In discussion with Mahendra Mahey, Project Manager of BL Labs, we explored making a ‘sub collection’ from this larger set which will hopefully be of use to the library in the future. At first, I simply brainstormed possible ideas and looked at different possibilities for this project, and I thought that since 2017 celebrates a century since the Russian Revolution, I would do some research into the concept of ‘revolution’.

Revolution

Definition - A forcible overthrow of a government or social order, in favour of a new system.

Etymology - Late latin ‘revolvere’, meaning to roll back, which turned into the Old French or Late Latin ‘revolutio’, from which came about our contemporary English word ‘revolution’.

Revolutions date back to as early as 2730 BC, where there was a set rebellion against the reign of the pharaoh Seth-Peribsen of the Second Dynasty of Egypt. The most recent revolution actually happened only last year in 2016, when there was a Turkish coup d'état attempt.

About the Russian Revolution

The British Library have recently opened an exhibition perfectly capturing not only the events that took place in this particularly intense period in history, but also the atmosphere that was omnipresent at the time and on my very first day here at the British Library, I got the chance to explore and study this fascinating exhibition in great depth.

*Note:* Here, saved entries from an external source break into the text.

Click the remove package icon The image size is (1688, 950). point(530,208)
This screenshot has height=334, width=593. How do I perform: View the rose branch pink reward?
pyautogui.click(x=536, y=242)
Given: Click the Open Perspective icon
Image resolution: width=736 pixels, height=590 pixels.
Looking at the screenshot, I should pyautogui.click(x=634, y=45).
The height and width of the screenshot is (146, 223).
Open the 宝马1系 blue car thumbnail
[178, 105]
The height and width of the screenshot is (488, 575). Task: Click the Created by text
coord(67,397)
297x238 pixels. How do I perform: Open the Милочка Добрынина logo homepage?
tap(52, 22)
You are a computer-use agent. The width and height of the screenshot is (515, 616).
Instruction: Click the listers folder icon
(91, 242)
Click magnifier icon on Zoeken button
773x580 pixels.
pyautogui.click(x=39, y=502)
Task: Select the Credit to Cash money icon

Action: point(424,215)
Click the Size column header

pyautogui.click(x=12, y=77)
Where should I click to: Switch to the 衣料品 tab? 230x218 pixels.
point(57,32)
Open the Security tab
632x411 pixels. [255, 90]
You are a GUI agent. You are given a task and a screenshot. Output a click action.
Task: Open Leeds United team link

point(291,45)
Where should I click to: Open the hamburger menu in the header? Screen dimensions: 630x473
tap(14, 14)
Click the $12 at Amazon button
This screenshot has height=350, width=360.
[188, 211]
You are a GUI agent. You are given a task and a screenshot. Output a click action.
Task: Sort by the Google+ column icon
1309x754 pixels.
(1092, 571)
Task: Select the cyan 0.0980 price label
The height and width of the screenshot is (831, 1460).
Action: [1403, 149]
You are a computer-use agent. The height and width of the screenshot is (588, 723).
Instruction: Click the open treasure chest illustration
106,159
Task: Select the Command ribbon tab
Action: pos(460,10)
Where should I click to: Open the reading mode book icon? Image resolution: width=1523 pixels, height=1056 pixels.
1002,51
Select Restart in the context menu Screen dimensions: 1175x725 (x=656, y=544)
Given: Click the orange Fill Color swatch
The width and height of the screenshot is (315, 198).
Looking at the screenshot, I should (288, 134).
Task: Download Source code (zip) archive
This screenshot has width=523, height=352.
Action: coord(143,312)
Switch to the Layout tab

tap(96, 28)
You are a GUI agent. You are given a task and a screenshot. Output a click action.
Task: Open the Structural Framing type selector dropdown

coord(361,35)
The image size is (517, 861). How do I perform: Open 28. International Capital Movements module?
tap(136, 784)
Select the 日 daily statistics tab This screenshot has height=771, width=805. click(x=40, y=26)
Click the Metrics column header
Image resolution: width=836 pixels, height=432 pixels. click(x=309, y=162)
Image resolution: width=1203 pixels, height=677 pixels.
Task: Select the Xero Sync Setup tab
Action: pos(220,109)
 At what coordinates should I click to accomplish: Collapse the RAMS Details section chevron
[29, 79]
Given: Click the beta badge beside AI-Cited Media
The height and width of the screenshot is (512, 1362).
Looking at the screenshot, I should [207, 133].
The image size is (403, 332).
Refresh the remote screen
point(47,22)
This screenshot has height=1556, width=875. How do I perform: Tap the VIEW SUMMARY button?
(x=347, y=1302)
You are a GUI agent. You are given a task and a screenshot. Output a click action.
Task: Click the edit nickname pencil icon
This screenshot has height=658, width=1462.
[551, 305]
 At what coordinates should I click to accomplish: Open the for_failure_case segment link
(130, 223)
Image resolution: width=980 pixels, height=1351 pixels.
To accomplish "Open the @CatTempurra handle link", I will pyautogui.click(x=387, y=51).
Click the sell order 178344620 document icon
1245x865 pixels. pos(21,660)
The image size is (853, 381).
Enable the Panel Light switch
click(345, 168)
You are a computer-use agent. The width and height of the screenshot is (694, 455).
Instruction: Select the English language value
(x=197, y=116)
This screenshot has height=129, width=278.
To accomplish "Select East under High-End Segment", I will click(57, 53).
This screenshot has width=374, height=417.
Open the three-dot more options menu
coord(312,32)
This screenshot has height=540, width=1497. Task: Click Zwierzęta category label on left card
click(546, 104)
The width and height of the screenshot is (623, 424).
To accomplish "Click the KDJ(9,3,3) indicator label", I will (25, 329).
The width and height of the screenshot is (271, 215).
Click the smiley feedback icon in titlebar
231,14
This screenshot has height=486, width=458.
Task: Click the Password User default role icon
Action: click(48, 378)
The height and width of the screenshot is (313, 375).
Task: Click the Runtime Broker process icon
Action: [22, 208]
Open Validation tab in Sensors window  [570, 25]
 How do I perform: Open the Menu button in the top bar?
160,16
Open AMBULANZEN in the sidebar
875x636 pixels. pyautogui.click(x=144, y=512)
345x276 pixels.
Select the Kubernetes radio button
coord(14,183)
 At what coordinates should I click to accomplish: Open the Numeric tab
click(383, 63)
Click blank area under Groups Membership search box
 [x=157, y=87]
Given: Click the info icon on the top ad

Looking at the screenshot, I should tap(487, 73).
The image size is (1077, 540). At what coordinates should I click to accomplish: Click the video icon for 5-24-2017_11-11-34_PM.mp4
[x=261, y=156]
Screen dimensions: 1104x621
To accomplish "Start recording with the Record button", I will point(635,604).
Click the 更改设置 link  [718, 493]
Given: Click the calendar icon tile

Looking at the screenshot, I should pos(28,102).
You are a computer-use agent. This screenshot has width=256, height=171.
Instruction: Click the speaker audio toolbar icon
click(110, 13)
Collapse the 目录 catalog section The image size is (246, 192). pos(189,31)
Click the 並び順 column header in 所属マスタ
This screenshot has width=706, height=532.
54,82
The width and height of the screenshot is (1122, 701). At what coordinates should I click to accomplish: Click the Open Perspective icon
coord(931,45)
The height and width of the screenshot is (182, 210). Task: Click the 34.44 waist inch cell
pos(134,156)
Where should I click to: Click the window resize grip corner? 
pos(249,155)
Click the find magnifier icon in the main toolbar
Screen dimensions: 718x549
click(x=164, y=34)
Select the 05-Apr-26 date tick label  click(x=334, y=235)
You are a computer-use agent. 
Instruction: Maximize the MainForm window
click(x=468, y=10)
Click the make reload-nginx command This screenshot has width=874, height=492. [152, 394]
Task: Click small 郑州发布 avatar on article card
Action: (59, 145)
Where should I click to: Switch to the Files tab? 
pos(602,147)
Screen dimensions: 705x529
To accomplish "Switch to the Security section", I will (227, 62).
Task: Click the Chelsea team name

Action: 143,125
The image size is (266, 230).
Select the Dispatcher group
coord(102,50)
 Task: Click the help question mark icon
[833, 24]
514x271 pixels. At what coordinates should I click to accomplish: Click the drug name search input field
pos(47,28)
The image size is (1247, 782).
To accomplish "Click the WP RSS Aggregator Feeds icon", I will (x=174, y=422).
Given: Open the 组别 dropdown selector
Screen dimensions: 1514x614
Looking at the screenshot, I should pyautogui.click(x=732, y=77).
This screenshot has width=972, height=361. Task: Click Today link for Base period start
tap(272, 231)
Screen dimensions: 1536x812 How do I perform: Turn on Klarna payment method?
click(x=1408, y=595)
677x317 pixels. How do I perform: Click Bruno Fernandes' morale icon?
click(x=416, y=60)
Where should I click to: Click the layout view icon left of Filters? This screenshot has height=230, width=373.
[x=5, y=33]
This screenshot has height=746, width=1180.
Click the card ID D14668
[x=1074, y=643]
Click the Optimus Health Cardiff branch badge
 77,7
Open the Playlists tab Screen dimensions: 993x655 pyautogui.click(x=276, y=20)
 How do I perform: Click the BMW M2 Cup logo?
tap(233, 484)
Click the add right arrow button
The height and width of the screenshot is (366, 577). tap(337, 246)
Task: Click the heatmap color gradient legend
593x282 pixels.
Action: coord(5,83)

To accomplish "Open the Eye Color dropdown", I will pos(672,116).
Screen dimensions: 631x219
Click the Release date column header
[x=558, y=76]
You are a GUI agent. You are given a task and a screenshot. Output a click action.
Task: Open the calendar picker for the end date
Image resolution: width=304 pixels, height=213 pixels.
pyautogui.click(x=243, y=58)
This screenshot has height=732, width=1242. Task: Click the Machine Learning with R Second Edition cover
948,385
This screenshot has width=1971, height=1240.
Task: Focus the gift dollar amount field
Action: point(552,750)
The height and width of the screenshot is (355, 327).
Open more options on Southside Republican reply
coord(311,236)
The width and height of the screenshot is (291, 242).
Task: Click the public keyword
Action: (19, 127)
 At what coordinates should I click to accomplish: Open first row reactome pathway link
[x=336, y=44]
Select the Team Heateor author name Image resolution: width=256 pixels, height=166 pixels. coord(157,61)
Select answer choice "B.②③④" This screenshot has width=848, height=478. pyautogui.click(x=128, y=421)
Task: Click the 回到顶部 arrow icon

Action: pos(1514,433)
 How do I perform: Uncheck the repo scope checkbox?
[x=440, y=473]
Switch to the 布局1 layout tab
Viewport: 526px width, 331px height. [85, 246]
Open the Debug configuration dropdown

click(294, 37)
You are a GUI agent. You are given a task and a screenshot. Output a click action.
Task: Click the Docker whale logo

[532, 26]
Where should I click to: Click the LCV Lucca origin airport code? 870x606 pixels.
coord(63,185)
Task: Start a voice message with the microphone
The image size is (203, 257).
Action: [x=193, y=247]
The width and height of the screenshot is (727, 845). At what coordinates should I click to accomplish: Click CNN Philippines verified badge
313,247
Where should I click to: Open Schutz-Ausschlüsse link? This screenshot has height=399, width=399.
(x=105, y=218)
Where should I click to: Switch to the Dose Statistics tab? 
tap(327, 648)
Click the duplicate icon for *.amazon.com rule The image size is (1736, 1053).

The Russian Revolution was initiated by Lenin and the Bolsheviks, who hoped to create a socialist government, and in 1917, they successfully dismantled Tsarist autocracy in the hope of making society less stratified. The revolution resulted in the rise of the USSR and in the words of Karl Liebknecht, “The Russian revolution was to an unprecedented degree the cause of the proletariat of the whole world becoming more revolutionary”. However, this revolution also led to months of social and political turmoil and provoked the tragedy of the Russian Civil War on an unforeseeable scale, in which 10 million lives were lost. The revolution also produced myths that entered the artistic and intellectual fabric of the modern world, which the exhibitions uncovers and investigates. Learn more about the Russian Revolution by booking your tickets for the Russian Revolution Exhibition at the British Library on the website http://goo.gl/FL9FFt.

Russian Revolution Poster
Russian Revolution Exhibition Poster at the British Library

As part of my research project, I also wanted to incorporate some of the other subjects that I had studied at GCSE, and so I thought this would be a brilliant opportunity to compare the Russian Revolution to the French Revolution, both French and Russian being subjects that I wish to at A-level. The French Revolution was a period of far-reaching social and political upheaval in France that lasted from 1789 until 1799, and was partially carried forward by Napoleon during the later expansion of the French Empire.

Below is a mind-map I made detailing the differences and similarities between the French and the Russian Revolution.

Russian and French Revolution Research
French and Russian Revolution Comparison

Although my initial focus for the project was revolution, we soon established that it was too specific a topic and it would be more beneficial to focus on something broader, that would be useful to a larger group of researchers.

I soon discovered that the Russian titles within the digitised collection had never previously seperated and categorised, and being a native Russian speaker, I thought that this would be a better avenue to go down and explore. This would be a project in commemoration of the 100th anniversary of the Russian Revolution, which would hopefully help researchers looking at books in the Russian language in the future.

Facts about the Russian Language

  • Largest European native language.
    • 7th most spoken language in the world.
  • There are only 200,000 words in the Russian language in comparison to 1,000,000 in English.
  • The stress pattern in a word can drastically change its meaning, e.g. :
    • я плачу  (emphasis on second syllable) - I pay.
    • я плáчу (emphasis on first syllable) -I cry.

Approach

My first task included examining a huge spread sheet containing information about the 65,000 books in the collection.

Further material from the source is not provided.